§ **TEXTO FORNECIDO**
+ + + + +
Os dados também demostraram que a maioria dos transportadores era composta por homens, com idade entre 20 e 39 anos, declarados negros (pretos + pardos), com o nível médio de escolaridade (completo ou não), sem vício em entorpecentes e com renda per capita entre R$ 1,00 e R$ 1.000,00. Em relação à forma de transporte, houve preponderância do modal rodoviário, por meio de automóveis, ônibus e caminhões, havendo predominância de indivíduos do sexo masculino.
+ + + + +
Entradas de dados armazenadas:
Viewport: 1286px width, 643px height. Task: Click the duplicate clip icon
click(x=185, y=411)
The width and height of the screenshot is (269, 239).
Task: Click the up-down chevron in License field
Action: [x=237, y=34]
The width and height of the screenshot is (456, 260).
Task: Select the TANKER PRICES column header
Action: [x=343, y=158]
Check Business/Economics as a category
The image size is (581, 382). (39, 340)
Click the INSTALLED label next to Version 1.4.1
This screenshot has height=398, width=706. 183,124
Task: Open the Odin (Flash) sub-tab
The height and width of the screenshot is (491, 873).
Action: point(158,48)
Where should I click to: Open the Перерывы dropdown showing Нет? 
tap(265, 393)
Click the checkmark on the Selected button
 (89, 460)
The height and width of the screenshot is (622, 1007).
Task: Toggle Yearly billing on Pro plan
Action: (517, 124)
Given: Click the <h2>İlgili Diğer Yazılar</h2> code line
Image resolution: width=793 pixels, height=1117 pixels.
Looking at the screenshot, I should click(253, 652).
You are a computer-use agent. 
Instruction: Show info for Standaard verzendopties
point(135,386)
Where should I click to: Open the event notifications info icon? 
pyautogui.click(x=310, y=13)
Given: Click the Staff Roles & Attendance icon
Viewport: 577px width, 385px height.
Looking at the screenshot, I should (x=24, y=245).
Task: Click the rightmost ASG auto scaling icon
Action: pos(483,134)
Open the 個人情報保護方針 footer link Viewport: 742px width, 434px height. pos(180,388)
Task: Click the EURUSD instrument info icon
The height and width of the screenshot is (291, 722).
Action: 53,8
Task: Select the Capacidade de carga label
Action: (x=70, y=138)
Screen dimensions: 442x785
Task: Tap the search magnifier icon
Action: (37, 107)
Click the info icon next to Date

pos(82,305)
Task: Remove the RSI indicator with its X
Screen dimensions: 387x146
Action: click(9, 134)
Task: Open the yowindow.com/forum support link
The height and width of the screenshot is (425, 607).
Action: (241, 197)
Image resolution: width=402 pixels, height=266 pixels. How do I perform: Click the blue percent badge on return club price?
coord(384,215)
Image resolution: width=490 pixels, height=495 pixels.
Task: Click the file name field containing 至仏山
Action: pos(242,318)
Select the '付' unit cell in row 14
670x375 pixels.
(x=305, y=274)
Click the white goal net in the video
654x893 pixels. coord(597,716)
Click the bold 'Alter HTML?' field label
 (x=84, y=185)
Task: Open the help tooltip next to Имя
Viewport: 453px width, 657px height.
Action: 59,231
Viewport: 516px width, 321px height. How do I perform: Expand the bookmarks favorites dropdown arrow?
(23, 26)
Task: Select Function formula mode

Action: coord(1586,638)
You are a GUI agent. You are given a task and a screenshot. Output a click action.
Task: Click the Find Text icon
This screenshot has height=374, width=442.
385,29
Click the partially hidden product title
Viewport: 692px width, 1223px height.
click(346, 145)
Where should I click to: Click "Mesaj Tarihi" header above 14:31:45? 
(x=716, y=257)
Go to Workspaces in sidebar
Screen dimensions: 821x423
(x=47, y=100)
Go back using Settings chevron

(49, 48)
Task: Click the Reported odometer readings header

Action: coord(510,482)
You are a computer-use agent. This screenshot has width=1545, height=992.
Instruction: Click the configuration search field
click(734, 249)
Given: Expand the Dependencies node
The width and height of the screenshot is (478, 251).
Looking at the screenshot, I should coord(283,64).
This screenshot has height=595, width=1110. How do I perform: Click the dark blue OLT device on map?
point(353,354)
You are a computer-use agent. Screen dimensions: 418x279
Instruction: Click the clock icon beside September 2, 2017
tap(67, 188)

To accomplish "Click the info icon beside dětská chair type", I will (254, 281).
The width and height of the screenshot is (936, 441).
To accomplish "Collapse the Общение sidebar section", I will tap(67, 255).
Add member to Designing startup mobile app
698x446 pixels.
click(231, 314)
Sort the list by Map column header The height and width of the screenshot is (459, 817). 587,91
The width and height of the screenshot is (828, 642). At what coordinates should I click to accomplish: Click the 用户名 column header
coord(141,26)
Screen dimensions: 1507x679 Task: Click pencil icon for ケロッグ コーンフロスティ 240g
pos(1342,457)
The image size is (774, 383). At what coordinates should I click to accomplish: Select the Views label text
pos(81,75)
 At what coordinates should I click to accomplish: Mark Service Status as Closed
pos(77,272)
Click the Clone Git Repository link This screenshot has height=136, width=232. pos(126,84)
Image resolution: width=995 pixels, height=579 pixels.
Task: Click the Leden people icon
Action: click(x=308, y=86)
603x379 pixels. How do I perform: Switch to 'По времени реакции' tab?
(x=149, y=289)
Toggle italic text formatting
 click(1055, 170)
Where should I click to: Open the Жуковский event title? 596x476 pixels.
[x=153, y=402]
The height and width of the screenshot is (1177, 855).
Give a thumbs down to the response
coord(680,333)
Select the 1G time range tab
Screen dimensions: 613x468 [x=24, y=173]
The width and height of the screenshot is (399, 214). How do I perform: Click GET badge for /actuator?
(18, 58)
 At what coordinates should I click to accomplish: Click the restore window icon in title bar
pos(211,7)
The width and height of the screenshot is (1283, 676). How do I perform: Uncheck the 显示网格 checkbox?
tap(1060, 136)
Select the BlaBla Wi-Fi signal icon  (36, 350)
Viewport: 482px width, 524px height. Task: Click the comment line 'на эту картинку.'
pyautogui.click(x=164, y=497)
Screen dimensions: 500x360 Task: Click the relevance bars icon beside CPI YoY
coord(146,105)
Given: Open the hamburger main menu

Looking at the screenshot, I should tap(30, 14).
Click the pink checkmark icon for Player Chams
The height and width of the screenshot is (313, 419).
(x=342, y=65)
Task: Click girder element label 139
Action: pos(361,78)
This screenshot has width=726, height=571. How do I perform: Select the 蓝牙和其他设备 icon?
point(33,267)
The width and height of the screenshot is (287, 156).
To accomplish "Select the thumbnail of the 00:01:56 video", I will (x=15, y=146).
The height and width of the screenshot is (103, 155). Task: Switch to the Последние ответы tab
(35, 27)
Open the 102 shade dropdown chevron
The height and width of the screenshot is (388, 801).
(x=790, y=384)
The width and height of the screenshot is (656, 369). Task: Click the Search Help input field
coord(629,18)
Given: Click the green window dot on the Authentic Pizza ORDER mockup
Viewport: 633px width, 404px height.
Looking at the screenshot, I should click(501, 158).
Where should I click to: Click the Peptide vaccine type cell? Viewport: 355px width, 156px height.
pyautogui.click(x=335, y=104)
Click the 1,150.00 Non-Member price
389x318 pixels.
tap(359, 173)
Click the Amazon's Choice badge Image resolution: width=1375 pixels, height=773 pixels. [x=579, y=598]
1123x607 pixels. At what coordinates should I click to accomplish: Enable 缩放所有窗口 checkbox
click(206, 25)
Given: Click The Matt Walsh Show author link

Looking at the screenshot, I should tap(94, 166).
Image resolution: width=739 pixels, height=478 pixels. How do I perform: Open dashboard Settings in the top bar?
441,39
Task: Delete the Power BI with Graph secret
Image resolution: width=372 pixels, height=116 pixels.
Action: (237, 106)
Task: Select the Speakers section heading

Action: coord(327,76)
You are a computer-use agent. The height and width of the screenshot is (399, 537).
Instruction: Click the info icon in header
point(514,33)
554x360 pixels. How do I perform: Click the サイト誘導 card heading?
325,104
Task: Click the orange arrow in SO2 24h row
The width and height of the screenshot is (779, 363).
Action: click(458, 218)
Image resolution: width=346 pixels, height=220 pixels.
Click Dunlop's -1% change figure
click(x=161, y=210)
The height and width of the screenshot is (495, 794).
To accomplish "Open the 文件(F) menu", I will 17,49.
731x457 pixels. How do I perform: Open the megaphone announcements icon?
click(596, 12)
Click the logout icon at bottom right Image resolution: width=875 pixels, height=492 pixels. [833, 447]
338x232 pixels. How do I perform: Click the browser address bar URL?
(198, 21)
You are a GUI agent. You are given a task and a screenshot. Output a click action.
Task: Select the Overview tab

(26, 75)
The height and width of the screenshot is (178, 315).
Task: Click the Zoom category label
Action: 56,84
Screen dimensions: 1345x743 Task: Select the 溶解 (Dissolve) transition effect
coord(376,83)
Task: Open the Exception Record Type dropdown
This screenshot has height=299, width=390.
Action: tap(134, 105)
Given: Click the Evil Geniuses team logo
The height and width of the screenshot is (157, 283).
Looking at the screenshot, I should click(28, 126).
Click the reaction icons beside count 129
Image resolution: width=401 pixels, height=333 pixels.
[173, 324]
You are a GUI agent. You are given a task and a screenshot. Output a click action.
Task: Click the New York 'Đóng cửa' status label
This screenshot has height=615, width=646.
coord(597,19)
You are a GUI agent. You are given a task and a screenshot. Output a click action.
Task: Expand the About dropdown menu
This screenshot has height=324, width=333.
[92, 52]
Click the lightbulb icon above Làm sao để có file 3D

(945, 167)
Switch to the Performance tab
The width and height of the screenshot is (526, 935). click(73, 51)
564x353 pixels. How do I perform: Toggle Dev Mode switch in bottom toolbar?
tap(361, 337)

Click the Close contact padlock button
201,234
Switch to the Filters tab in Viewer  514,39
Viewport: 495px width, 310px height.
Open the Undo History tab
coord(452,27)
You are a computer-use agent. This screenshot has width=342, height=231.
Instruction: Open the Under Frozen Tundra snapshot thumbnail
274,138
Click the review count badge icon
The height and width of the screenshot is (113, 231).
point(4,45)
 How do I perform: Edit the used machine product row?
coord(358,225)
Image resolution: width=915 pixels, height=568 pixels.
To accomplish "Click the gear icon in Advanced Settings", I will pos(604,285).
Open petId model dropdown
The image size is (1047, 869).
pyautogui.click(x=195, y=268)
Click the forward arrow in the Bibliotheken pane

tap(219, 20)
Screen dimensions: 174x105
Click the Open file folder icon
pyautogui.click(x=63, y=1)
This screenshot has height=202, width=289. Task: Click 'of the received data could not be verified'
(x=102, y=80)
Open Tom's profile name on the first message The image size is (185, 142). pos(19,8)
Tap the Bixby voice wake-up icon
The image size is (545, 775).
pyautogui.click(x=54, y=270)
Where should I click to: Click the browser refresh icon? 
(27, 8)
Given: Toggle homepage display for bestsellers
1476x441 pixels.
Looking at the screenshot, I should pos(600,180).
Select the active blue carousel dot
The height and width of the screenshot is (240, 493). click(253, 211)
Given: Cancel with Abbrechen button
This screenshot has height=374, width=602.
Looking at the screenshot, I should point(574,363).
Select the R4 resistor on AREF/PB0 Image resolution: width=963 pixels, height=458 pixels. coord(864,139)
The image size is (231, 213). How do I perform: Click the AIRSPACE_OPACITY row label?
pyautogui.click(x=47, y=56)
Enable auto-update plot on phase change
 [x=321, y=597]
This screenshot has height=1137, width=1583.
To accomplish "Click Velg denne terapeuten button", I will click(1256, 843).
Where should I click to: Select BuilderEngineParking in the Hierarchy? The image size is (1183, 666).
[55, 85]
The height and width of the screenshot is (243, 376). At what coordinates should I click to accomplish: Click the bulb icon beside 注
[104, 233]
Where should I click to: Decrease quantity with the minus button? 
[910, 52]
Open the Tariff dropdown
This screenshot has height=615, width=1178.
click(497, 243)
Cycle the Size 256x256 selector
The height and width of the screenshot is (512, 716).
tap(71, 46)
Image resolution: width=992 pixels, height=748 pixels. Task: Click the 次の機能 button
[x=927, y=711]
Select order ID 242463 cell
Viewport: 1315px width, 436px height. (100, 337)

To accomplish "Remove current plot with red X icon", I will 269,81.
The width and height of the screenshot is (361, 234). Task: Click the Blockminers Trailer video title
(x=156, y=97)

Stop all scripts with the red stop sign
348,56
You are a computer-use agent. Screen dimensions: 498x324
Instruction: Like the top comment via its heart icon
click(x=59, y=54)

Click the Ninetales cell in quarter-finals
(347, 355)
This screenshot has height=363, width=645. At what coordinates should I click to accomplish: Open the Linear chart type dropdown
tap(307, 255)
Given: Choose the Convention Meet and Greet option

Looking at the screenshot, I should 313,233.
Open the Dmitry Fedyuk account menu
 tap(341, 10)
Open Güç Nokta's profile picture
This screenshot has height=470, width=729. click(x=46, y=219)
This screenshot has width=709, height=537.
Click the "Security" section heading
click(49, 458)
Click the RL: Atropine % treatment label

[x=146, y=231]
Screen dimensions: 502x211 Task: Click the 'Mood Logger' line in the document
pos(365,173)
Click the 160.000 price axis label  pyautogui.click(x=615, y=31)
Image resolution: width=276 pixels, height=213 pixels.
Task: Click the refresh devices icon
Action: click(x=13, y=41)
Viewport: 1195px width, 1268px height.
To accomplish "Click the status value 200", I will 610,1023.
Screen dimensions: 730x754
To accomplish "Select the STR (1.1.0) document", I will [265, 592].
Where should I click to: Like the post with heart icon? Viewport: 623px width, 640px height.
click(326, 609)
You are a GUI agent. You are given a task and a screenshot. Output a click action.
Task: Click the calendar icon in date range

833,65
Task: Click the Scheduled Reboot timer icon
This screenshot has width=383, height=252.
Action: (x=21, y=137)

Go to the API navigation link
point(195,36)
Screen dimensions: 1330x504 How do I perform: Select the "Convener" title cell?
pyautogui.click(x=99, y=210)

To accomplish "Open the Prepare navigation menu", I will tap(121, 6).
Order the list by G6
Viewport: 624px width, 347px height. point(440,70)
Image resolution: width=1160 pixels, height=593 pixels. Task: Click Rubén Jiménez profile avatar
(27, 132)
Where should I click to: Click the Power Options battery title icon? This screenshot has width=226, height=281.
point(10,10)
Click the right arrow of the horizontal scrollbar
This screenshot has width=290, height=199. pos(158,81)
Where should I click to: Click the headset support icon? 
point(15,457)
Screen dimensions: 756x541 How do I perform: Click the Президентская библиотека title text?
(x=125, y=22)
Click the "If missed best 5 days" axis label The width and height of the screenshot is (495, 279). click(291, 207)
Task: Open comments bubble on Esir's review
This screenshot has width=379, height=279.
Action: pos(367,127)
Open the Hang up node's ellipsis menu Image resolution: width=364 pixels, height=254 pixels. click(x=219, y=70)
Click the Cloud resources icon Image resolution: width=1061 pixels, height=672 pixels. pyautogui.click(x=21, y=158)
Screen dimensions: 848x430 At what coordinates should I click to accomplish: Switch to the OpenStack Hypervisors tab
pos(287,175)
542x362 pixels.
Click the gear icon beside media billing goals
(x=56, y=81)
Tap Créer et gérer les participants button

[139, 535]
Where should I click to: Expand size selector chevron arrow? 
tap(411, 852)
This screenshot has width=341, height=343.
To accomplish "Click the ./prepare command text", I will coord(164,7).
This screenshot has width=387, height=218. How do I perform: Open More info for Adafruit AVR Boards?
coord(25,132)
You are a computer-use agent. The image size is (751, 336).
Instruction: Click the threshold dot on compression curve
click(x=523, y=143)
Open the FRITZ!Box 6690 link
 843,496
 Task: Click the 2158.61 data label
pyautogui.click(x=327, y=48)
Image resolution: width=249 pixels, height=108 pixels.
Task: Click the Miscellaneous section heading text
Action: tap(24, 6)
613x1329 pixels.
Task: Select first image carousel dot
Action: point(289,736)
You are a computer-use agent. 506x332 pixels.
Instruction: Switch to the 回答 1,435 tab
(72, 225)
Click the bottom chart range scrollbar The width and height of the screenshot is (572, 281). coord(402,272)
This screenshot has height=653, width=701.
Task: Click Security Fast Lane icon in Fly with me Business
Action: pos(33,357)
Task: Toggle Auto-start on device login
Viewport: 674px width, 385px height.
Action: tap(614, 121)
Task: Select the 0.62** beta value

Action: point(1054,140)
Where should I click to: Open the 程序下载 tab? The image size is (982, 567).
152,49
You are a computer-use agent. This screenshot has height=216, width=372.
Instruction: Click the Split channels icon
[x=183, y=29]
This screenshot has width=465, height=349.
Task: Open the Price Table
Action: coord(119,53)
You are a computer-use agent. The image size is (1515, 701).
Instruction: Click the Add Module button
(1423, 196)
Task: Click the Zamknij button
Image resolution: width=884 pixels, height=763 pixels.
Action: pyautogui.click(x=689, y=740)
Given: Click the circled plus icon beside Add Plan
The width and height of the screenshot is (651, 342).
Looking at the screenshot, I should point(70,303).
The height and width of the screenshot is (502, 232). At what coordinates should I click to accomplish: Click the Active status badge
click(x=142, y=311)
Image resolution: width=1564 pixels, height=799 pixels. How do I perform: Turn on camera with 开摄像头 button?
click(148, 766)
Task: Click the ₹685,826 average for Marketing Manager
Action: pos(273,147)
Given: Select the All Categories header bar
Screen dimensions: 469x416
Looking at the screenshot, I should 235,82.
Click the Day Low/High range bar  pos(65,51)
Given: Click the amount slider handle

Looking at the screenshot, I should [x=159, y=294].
+ + + + +
§ **TAREFAS A REALIZAR**
**a.** No texto sobre o perfil dos transportadores, qual era a faixa etária da maioria deles?
**b.** Dê continuidade ao texto sobre o perfil dos transportadores a partir do ponto em que ele para.
Esse material é independente do texto.

§ **RESPOSTAS EM ORDEM**
**a.** Entre 20 e 39 anos.

**b.**
No que se refere aos “prêmios” que seriam recebidos pelas “mulas” no caso de sucesso na entrega, informação até então presente em poucos registros públicos, o valor mediano oferecido pelos traficantes aos transportadores foi de R$ 3.000 por empreitada, variando os valores de R$ 50, no caso de retirada de encomenda postal contendo maconha, a R$ 150.000, quando grande carga de cocaína era transportada por caminhão. Na média, o valor do “prêmio” pago por quilo de maconha e de cocaína girou em torno de R$ 300,00 e R$ 1.150,00, respectivamente. Quando a cocaína é destinada ao exterior, tal cifra pode aumentar em até cinco vezes, em razão do maior risco envolvido no deslocamento até o país de destino. Os perigos aos mulas crescem devido às várias etapas de fiscalização, além das rígidas penalidades impostas em alguns países para crimes desse tipo. Na Indonésia, convém lembrar que há até possibilidade de pena capital. Influi nesse cálculo também o maior valor pago pelo produto por parte dos compradores finais. Interessante notar, que, para todos os tipos de transportes semelhantes, as mulheres recebiam, em média, significativamente menos do que os homens, possivelmente em decorrência de mais um reflexo dos valores patriarcais disseminados nos mercados ilegais.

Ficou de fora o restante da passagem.